The Report focuses on the immersive technology nearer term and more common applications of augmented reality (“AR”) and virtual reality (“VR”). As VR and AR gain popularity, including listed below issues privacy concerns will arise due to the collection and processing of potentially sensitive data.
- Many immersive technologies will collect information about sensitive human characteristics, requiring additional safeguards,
- Immersive technologies collect large volumes of personal information, prompting questions about data minimization,
- Consideration needs to be given to how to provide transparency for the designated user,
- Concerns exist about lack of transparency for third parties whose personal information may be collected.
Especially in immersive technologies embedding privacy by design is critical to safeguarding people's privacy rights. Businesses developing these technologies should explore technical and policy solutions to manage privacy risks and maximize opportunities. AR and VR devices will process personal information of users and non-users alike, exacerbating privacy risks if not designed and implemented in a privacy-positive manner.

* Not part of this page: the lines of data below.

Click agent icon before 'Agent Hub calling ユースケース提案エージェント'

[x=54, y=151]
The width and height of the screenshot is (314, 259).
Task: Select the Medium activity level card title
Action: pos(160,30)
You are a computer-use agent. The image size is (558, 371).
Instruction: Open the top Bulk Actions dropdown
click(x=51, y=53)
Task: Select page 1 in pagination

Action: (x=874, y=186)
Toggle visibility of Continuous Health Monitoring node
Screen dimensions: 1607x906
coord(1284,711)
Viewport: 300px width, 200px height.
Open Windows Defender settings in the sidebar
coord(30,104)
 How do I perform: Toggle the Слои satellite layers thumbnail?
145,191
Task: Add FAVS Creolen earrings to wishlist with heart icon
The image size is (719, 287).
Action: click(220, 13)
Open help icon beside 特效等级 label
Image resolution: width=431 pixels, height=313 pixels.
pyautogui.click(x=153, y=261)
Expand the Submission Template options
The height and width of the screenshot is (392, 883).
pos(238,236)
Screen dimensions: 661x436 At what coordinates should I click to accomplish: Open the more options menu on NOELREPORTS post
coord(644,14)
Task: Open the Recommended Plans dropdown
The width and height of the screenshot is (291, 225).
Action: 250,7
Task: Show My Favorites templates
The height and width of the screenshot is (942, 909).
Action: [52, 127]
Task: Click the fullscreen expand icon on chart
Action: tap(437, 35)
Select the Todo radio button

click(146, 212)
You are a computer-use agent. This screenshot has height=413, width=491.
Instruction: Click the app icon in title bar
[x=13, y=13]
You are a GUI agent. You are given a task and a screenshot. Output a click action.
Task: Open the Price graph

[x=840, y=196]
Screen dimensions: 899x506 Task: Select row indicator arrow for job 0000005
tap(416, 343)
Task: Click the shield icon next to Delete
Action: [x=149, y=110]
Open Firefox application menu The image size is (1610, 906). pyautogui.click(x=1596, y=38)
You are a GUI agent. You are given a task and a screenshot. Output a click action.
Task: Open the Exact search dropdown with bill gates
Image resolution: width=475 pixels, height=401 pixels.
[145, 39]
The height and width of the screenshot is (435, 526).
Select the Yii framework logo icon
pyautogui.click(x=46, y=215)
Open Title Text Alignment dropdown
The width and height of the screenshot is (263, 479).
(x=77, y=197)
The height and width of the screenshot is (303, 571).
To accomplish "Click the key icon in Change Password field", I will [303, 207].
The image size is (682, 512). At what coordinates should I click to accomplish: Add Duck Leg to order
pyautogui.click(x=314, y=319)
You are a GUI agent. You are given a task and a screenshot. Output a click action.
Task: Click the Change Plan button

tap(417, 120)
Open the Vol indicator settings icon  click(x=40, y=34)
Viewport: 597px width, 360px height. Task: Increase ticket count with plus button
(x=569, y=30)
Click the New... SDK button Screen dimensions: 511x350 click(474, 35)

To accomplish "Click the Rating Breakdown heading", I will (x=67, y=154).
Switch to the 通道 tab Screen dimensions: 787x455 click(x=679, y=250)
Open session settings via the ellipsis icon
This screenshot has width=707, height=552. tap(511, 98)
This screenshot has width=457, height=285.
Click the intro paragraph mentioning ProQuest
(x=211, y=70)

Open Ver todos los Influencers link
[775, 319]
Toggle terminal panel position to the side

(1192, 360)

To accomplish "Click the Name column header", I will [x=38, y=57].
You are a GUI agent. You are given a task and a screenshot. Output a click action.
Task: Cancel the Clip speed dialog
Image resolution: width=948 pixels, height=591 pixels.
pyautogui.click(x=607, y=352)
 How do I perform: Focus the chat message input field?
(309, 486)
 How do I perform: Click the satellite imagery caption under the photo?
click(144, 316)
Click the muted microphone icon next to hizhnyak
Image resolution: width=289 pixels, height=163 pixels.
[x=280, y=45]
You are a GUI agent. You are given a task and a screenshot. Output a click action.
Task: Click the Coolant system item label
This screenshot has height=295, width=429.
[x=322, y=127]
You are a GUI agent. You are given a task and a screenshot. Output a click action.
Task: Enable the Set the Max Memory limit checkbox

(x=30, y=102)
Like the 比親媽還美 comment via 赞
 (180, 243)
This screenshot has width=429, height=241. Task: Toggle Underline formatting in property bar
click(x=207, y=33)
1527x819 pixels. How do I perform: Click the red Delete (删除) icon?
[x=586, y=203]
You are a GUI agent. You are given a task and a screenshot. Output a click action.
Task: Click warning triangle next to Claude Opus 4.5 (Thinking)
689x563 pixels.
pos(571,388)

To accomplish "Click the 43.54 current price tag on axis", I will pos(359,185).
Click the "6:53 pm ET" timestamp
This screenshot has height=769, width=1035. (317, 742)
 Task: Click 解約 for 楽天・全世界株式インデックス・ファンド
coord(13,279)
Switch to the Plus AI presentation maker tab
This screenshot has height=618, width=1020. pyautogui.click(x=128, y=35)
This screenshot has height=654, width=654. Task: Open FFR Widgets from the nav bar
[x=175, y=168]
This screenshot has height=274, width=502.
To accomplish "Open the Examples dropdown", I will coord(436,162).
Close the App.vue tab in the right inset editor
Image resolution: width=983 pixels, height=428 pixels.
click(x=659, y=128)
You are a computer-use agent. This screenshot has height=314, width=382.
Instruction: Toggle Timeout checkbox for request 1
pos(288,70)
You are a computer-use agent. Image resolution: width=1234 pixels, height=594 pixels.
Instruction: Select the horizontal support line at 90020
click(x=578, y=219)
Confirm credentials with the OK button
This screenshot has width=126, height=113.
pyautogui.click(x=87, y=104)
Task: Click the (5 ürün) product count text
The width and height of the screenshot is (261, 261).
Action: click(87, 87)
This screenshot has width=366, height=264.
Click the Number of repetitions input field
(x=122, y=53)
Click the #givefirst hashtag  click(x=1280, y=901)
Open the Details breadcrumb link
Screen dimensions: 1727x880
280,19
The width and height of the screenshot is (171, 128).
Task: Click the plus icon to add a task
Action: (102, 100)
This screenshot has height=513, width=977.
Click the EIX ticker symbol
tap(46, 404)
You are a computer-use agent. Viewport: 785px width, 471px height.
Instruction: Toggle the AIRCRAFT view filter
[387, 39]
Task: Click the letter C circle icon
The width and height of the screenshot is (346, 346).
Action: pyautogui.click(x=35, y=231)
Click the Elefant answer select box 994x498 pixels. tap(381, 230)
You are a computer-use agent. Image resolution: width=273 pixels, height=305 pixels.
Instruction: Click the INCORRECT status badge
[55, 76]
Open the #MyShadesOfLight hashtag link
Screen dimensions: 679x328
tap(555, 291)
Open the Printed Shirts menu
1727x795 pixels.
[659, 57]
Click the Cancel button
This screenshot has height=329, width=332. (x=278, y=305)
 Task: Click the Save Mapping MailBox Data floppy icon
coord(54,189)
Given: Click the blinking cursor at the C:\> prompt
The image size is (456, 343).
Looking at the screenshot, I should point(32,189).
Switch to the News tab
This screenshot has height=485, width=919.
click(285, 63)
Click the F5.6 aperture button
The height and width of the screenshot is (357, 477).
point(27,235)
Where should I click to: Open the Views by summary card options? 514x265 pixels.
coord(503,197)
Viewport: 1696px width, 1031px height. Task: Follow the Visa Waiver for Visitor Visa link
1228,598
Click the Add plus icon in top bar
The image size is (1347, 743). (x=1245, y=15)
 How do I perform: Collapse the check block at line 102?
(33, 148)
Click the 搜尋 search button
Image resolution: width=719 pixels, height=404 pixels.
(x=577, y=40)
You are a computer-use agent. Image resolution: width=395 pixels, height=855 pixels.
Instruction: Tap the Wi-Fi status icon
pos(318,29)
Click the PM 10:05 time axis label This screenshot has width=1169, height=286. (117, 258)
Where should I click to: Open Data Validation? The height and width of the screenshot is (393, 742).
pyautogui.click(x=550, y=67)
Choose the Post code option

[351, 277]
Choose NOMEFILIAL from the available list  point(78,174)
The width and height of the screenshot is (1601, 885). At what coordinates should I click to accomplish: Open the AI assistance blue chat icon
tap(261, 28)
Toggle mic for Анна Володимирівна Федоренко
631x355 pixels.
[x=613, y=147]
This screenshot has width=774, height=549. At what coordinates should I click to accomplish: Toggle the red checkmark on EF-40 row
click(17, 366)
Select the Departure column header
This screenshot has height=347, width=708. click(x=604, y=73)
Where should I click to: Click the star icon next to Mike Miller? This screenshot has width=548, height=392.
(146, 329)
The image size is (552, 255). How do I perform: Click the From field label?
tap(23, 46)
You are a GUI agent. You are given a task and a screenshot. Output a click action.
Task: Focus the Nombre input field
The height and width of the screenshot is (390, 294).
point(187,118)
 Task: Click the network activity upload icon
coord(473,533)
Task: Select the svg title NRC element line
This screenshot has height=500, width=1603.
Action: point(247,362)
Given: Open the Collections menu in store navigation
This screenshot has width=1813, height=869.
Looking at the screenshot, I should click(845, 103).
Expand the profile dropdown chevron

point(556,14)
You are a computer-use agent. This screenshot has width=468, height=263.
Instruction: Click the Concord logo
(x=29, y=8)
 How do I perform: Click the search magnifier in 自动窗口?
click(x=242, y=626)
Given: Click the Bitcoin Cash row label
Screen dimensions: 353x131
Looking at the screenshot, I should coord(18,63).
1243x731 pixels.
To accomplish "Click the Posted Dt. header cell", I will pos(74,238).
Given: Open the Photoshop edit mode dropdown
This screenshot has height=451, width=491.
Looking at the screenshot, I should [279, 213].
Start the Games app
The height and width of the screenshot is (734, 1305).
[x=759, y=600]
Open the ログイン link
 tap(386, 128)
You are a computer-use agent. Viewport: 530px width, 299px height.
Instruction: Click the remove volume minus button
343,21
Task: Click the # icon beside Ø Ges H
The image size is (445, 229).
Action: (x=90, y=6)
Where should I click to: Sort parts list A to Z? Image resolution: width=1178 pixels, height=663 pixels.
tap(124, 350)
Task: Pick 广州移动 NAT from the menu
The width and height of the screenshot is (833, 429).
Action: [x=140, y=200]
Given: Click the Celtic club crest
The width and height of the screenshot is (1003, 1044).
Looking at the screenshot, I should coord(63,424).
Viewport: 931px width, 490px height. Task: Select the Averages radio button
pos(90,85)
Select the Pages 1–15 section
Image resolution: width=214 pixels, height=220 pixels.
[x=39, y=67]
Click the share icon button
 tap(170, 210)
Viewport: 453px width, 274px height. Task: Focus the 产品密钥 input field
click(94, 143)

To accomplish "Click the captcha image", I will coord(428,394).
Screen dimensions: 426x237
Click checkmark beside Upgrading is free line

It is of great importance to embed privacy by design in infrastructure, also, policies and standards early on will be critical to ensure people’s rights to privacy are safeguarded in the next generation of immersive internet.
The growing popularity of decentralized finance (“DeFi”) and the qualities of distributed ledger technology (“DLT”) that enable transparent, permissionless and permanent processing beyond centralised control structures also present clear challenges listed below for privacy and compliance with data protection law.
- Organisations may use DeFi systems for a diverse range of transactions. Since anyone with access can inspect the chain and transactions, it is relatively simple for a bot or script to harvest information about transactions etc.
- Blockchain transtactions may not involve disclosing certain categories of personal information that does not eliminate the possibility that people could be identified. This is because information recorded as part of blockchain transactions may be pseudonymised rather than strictly anonymous. The risk of re-identification increases with the volume of information stored on the blockchain.
- The decentralised nature of networks in the crypto-asset industry raises questions about who may be the data controller as well as storage limitation, rectification and erasure obligations may present particular challenges in current popular applications of the technology. People may struggle to exercise their rights because of the identify who the accountable party for data processing.
Fortunately, organizations are developing privacy-positive capabilities, such as privacy mixers and zero-knowledge proofs, to address these concerns. However, these solutions may also reduce the usefulness of the service, so organizations must find a balance between privacy protection and utility.
Currently, DeFi might hold a tiny share of total financial services markets. However, the potential for growth and the novel architecture underpinning DeFi services may create important effects in people’s privacy, as well as ownership and control of personal information in the near future.
In decentralized technologies obligations relating to data protection by design and default require organisations to implement privacy standards and information rights in the systems and services they develop.
The Report provided us with detailed information and aspects on which new technologies will be inspected as well as insight on the privacy expectations regarding applied technologies.
ICO declares in the Report that following the publication of the report into biometric futures in October 2022, second emerging technology deepdive on neurotechnology in the first half of 2023 will also be published.